REQUIRED WORK: Once the line containing "You are a computer-use agent." is found in the data below, output that line and every line after it through the last, unchanged and with nothing else.

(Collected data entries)
____________
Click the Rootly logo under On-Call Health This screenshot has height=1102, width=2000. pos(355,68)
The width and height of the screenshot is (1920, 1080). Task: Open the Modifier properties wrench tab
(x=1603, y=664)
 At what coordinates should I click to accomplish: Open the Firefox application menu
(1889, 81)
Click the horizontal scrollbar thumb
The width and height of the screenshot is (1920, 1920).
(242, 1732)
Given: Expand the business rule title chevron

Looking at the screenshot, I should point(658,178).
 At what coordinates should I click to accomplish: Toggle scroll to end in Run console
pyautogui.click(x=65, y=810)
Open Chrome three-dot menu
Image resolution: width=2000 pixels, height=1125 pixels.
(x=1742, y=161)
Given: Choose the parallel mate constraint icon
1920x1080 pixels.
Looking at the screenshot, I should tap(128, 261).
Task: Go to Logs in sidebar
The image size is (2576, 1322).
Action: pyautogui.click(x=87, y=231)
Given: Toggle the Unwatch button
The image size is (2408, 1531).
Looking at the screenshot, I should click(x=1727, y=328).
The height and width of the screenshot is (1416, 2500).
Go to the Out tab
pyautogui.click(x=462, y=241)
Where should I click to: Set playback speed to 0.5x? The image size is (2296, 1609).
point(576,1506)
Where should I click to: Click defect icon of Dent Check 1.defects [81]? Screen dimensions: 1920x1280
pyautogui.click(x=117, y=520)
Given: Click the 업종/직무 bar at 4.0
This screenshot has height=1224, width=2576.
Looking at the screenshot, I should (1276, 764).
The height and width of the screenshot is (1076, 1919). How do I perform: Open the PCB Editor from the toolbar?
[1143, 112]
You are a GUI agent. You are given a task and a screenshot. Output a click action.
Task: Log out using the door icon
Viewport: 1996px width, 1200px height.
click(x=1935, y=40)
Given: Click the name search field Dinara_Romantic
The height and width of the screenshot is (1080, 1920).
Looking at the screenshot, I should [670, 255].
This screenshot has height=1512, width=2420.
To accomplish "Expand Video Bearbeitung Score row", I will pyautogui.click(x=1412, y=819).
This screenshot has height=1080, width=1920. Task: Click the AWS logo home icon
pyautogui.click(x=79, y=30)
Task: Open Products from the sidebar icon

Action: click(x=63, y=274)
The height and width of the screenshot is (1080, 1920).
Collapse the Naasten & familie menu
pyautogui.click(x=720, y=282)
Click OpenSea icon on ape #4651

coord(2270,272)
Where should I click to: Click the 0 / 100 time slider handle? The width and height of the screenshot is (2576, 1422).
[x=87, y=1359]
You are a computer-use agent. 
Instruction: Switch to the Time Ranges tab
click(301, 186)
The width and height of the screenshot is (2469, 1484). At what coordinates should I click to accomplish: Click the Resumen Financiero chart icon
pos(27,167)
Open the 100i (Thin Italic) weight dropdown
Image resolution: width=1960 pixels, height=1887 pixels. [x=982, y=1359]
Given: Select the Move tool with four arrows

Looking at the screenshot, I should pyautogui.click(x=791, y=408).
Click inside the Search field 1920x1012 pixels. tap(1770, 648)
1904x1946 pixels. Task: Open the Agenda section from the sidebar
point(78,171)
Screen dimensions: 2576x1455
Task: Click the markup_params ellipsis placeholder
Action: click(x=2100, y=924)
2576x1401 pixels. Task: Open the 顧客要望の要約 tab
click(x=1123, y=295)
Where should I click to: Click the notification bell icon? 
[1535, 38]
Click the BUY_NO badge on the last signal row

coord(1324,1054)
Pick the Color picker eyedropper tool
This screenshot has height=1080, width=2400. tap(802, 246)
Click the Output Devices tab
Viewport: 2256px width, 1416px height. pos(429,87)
____________
ANSWER FOR THE TASK:
You are a computer-use agent. 
Instruction: Switch to the Time Ranges tab
click(301, 186)
The width and height of the screenshot is (2469, 1484). At what coordinates should I click to accomplish: Click the Resumen Financiero chart icon
pos(27,167)
Open the 100i (Thin Italic) weight dropdown
Image resolution: width=1960 pixels, height=1887 pixels. [x=982, y=1359]
Given: Select the Move tool with four arrows

Looking at the screenshot, I should pyautogui.click(x=791, y=408).
Click inside the Search field 1920x1012 pixels. tap(1770, 648)
1904x1946 pixels. Task: Open the Agenda section from the sidebar
point(78,171)
Screen dimensions: 2576x1455
Task: Click the markup_params ellipsis placeholder
Action: click(x=2100, y=924)
2576x1401 pixels. Task: Open the 顧客要望の要約 tab
click(x=1123, y=295)
Where should I click to: Click the notification bell icon? 
[1535, 38]
Click the BUY_NO badge on the last signal row

coord(1324,1054)
Pick the Color picker eyedropper tool
This screenshot has height=1080, width=2400. tap(802, 246)
Click the Output Devices tab
Viewport: 2256px width, 1416px height. pos(429,87)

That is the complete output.